The datasets include almost 40,000 user reviews on Spotify, Amazon Music and Pandora collected from Trustpilot. Sentiment analysis is conducted to get an overview of users’ opinion on the three products and compare sentiment for each app in terms of subscription fee, UX/UI, music catalog and app integration with smart devices.
library(tidytext)
library(dplyr)
library(ggplot2)
library(stringr)
library(tidyr)
library(igraph)
library(ggraph)
library(tm)
Load the data
print("Spotify")
## [1] "Spotify"
str(spotify)
## 'data.frame': 7440 obs. of 3 variables:
## $ ID : int 1 2 3 4 5 6 7 8 9 10 ...
## $ Date : chr "07-Oct-17" "04-Apr-17" "31-Jul-16" "07-Mar-17" ...
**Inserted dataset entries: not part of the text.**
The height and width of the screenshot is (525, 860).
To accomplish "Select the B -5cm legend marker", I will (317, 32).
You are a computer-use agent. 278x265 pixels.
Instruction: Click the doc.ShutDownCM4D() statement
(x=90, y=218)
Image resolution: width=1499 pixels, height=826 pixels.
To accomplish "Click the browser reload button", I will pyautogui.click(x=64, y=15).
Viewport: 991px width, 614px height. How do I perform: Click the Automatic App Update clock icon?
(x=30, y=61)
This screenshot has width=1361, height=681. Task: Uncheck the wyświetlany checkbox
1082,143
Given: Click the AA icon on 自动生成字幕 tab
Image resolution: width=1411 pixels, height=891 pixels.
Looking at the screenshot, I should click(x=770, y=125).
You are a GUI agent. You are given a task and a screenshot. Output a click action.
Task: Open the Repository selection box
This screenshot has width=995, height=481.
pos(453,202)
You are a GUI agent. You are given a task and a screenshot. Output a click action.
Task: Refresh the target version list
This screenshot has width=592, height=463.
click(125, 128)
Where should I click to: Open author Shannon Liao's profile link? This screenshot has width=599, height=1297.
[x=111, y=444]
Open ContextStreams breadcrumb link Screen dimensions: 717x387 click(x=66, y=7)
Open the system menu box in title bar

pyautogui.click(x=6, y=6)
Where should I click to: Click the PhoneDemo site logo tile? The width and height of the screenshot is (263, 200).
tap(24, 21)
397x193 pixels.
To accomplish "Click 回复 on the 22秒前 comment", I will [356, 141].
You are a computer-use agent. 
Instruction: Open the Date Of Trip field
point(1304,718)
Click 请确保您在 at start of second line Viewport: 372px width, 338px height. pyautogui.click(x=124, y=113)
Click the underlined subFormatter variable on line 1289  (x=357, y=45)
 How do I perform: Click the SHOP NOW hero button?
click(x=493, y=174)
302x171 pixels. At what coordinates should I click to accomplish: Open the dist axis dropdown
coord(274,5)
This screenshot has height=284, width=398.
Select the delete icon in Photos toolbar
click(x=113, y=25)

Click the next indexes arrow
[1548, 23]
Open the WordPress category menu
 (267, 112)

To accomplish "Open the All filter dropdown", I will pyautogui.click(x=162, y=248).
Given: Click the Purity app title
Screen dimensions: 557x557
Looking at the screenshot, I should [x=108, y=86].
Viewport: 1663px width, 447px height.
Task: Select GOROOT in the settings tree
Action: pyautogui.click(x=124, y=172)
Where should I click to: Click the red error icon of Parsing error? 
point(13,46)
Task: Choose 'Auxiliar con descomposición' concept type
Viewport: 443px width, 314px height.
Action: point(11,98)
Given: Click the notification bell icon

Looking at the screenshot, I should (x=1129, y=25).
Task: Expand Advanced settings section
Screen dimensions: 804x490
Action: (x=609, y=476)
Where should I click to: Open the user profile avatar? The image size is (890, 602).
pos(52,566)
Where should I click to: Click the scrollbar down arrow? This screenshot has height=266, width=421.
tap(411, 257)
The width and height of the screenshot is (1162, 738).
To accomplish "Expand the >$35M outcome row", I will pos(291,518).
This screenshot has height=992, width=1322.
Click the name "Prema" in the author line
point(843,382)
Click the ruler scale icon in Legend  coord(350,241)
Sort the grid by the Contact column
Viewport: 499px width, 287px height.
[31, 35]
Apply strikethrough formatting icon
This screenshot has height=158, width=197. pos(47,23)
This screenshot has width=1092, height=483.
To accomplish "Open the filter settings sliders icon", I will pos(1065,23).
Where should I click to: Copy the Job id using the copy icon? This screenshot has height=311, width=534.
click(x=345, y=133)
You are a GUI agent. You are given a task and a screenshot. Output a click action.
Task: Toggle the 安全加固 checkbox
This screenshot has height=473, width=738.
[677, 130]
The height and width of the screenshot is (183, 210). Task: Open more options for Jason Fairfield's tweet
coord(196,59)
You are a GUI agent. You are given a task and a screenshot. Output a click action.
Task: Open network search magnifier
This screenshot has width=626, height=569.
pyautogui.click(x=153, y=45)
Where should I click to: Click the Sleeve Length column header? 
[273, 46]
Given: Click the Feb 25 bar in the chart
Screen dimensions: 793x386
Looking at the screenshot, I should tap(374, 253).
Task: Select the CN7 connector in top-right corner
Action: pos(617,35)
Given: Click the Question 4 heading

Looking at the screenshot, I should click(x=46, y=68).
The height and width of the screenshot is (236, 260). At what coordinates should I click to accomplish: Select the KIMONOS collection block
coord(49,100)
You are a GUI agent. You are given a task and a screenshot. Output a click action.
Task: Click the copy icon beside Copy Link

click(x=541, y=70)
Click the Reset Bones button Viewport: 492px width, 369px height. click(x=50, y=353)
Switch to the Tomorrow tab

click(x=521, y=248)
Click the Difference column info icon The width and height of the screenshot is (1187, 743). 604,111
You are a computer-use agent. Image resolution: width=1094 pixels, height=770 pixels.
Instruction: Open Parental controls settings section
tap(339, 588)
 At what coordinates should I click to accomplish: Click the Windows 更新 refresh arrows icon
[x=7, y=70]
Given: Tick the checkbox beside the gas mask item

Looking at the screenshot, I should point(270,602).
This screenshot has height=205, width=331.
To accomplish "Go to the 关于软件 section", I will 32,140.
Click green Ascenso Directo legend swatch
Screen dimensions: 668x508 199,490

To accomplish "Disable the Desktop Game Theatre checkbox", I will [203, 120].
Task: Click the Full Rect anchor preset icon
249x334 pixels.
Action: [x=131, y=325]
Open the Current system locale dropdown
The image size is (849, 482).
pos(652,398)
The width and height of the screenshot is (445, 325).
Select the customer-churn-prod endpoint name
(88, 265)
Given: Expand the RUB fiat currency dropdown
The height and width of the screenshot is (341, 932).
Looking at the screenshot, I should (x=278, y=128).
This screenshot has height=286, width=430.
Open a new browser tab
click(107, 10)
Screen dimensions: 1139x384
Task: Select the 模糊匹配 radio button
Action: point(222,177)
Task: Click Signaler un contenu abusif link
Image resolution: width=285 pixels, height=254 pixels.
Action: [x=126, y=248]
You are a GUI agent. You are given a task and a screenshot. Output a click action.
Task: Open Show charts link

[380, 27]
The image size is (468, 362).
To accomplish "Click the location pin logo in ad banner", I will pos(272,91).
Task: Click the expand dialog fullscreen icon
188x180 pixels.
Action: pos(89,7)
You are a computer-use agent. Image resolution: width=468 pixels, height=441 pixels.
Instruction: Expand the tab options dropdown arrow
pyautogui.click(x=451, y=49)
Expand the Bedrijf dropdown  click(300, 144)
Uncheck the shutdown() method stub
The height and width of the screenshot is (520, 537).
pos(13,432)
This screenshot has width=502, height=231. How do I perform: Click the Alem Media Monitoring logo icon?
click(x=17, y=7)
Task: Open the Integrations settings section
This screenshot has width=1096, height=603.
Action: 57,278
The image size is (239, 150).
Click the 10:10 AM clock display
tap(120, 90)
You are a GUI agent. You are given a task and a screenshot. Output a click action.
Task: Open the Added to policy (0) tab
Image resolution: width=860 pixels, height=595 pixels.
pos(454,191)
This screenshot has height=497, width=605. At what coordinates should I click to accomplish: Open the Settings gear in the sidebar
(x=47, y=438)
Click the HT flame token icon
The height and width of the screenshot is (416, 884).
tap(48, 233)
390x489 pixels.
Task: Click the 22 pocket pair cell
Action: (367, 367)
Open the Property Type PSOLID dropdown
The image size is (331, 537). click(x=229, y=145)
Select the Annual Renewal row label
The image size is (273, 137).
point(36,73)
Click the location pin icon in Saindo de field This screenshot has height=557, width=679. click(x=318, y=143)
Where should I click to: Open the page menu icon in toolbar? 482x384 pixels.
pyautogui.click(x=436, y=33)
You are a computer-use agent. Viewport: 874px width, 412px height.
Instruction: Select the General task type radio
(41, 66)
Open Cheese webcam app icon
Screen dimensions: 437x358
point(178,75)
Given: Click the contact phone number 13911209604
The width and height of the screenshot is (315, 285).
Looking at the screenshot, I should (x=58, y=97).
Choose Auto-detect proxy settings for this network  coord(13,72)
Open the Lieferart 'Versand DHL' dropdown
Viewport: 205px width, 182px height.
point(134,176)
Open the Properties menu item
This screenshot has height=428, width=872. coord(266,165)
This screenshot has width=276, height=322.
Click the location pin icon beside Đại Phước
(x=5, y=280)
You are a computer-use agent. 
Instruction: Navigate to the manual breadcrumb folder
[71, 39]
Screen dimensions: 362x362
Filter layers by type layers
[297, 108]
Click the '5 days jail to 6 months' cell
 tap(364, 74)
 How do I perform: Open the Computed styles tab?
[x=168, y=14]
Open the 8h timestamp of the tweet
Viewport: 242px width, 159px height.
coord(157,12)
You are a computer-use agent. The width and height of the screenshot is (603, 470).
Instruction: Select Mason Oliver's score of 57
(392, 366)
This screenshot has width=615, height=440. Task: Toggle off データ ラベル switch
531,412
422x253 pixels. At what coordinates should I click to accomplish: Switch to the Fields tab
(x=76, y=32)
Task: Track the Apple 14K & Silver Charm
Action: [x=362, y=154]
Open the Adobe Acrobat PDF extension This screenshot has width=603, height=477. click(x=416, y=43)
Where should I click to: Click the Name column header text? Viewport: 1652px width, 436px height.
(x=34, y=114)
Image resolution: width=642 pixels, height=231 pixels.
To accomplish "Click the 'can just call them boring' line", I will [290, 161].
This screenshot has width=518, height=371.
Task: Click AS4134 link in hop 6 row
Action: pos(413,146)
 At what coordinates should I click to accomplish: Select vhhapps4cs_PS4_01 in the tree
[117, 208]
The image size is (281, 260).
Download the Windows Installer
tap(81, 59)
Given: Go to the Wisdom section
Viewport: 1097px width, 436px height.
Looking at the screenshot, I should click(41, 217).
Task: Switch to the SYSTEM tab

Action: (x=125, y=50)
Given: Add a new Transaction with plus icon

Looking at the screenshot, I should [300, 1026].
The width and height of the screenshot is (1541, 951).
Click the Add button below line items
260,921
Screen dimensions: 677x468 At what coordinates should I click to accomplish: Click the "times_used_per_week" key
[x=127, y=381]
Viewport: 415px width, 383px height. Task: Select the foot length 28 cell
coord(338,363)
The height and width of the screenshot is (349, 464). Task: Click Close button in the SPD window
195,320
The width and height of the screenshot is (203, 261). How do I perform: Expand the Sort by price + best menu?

## $ Review: chr "Spotify is way, way, way, way, way, way better music app than Pandora. It doesn't limit you on the musicians yo"| __truncated__ "I love, love, love spotify !!!!! I'm 71 years and no very computer literate, if I can learn Spotify anyone can."| __truncated__ "I love this app. I put it on my phone first, but I had so much music it was taking up all the room on my phone."| __truncated__ "I love this app. I've tried them all (apple, amazon, pandora) and nothing compares. The suggestions are awesome"| __truncated__ ...
print("Amazon")
## [1] "Amazon"
str(amazon)
## 'data.frame': 12070 obs. of 3 variables:
## $ ID : int 1 2 3 4 5 6 7 8 9 10 ...
## $ Date : chr "28-Mar-16" "30-Jul-17" "23-May-17" "04-May-17" ...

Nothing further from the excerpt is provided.